The request.
Transcribe the lines of the records below without any changes, beginning with the line that contains "This screenshot has height=828, width=1106." and continuing through the line that contains "Open Select link".

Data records
++++++++++

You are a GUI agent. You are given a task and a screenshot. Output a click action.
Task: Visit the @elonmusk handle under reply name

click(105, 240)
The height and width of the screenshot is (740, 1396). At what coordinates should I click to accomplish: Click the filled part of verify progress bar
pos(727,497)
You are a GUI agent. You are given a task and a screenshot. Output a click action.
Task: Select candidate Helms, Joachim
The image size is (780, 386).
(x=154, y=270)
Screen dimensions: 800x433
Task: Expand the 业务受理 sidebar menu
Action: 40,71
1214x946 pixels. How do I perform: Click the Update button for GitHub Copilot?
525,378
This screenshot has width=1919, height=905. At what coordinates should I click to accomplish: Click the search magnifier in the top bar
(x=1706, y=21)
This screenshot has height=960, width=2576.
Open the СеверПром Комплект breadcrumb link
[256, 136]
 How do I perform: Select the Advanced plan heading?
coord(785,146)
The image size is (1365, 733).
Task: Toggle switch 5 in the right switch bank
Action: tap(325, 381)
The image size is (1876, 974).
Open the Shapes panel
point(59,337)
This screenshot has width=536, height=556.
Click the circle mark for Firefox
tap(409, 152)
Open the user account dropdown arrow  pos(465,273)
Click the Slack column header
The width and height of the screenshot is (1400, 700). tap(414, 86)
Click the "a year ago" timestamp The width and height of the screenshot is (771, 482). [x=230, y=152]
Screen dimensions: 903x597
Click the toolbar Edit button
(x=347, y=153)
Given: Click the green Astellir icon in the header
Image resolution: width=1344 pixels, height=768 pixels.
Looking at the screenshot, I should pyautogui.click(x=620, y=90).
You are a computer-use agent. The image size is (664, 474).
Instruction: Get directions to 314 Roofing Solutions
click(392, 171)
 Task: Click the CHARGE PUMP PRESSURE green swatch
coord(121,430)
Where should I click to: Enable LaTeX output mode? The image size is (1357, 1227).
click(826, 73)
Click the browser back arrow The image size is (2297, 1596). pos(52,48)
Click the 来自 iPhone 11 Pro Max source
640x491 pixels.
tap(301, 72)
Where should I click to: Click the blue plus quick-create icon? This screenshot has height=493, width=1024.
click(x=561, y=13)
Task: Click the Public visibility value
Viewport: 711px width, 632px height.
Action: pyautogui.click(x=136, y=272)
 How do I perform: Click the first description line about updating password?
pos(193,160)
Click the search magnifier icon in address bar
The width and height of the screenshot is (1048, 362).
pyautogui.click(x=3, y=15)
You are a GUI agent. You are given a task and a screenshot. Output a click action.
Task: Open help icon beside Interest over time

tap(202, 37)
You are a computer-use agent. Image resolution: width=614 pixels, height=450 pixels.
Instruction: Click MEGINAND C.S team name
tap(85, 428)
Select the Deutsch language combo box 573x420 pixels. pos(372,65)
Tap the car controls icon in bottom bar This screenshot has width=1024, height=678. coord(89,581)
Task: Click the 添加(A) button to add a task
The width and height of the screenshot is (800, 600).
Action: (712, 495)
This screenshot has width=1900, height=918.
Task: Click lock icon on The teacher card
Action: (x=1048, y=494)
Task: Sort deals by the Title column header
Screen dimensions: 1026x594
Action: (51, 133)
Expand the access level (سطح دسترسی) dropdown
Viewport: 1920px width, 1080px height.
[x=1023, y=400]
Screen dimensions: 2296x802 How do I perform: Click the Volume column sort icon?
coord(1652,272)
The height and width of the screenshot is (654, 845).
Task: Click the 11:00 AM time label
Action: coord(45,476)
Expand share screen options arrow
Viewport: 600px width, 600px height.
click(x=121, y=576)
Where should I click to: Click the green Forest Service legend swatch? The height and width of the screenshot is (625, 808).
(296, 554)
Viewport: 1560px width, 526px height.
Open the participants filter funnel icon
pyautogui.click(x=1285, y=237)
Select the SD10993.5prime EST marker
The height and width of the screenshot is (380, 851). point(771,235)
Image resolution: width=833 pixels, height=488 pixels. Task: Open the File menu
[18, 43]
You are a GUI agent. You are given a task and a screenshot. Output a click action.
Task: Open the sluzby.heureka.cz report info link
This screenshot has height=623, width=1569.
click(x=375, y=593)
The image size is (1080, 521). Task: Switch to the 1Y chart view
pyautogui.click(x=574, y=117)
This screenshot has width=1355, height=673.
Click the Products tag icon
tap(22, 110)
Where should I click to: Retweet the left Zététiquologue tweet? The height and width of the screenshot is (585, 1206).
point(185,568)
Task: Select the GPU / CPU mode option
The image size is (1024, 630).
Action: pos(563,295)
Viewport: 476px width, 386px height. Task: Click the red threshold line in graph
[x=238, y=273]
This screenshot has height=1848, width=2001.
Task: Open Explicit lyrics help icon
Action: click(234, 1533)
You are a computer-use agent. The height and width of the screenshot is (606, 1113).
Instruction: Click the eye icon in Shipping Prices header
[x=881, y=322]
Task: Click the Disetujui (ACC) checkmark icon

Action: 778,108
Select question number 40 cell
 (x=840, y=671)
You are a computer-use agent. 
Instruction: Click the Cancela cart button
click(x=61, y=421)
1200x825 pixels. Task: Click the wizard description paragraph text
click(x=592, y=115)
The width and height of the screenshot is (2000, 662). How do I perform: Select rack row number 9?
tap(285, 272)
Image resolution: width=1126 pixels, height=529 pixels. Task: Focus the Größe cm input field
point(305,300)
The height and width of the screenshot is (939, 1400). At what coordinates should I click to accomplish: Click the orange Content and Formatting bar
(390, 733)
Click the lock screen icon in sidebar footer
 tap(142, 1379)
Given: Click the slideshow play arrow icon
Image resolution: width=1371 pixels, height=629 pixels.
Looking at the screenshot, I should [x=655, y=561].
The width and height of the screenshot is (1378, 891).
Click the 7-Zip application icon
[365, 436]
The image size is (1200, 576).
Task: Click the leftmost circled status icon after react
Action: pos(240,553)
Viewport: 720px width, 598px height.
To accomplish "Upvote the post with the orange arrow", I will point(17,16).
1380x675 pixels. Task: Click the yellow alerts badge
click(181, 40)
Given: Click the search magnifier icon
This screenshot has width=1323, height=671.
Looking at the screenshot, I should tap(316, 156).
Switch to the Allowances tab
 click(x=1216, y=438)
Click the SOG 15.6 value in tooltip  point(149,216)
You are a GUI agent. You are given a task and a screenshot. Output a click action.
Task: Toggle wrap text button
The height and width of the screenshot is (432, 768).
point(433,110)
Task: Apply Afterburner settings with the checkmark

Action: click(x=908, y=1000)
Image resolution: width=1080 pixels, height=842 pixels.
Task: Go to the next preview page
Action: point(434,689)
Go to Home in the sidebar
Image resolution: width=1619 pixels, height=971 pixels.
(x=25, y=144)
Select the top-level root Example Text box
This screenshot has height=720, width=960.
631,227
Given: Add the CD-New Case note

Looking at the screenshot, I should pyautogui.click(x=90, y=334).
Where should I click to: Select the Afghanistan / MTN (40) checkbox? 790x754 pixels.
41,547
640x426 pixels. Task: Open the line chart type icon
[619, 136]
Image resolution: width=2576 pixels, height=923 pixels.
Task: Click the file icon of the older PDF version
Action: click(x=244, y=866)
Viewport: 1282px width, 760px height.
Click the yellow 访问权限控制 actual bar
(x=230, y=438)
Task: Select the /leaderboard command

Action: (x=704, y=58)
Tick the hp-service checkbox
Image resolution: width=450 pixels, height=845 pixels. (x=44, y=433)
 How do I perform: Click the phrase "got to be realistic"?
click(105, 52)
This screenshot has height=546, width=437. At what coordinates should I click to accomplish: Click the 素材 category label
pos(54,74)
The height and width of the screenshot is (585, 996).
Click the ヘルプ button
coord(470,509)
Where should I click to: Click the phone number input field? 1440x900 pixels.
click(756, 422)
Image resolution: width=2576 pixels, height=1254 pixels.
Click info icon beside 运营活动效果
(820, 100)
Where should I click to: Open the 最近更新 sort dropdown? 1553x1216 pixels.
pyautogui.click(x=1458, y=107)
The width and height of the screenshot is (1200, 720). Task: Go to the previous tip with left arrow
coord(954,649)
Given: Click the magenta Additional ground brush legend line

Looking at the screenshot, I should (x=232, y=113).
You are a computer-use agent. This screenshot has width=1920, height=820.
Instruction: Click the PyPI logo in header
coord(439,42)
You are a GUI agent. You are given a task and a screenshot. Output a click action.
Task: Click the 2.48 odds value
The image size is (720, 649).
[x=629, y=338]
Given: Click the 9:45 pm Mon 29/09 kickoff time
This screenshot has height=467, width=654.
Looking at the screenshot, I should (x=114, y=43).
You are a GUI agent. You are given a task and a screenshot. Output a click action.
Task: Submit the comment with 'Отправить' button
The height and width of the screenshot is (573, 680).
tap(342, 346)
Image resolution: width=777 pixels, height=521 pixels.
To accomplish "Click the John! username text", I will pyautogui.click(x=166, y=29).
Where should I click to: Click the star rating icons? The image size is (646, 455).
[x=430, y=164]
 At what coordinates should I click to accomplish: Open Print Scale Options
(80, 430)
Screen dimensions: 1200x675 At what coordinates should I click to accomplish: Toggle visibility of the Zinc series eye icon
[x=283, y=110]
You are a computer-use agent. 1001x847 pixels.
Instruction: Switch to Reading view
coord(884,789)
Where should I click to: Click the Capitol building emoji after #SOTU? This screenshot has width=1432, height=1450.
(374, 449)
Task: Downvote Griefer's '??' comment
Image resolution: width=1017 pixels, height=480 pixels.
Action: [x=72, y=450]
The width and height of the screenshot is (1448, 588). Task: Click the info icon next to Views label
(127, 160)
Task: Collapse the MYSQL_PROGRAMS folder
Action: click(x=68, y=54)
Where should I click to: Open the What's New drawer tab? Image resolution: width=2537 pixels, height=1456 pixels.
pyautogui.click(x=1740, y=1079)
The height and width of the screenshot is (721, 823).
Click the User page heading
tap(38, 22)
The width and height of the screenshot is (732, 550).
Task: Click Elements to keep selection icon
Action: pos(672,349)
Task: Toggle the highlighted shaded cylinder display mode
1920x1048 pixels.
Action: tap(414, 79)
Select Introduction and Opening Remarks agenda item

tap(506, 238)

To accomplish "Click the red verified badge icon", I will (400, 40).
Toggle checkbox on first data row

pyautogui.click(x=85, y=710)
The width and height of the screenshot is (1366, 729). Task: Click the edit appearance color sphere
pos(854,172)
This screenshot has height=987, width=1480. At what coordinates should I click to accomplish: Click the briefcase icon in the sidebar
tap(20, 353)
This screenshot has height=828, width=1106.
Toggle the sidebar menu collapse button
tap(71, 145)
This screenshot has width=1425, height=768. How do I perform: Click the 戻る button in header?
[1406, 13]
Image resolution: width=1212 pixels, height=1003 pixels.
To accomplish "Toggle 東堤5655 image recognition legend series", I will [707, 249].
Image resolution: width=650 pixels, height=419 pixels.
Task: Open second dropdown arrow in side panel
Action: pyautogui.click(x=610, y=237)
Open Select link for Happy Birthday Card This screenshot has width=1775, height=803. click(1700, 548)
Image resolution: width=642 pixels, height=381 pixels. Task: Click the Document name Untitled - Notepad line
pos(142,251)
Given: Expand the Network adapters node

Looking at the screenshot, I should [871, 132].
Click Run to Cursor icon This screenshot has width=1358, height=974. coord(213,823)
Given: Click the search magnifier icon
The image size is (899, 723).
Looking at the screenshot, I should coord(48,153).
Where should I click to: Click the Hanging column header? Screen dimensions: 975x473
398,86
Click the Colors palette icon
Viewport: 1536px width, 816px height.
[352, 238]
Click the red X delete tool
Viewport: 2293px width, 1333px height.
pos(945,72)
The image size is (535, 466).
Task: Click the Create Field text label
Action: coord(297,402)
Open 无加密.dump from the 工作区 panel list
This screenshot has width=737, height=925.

++++++++++

Written reply.
This screenshot has height=828, width=1106.
Toggle the sidebar menu collapse button
tap(71, 145)
This screenshot has width=1425, height=768. How do I perform: Click the 戻る button in header?
[1406, 13]
Image resolution: width=1212 pixels, height=1003 pixels.
To accomplish "Toggle 東堤5655 image recognition legend series", I will [707, 249].
Image resolution: width=650 pixels, height=419 pixels.
Task: Open second dropdown arrow in side panel
Action: pyautogui.click(x=610, y=237)
Open Select link for Happy Birthday Card This screenshot has width=1775, height=803. click(1700, 548)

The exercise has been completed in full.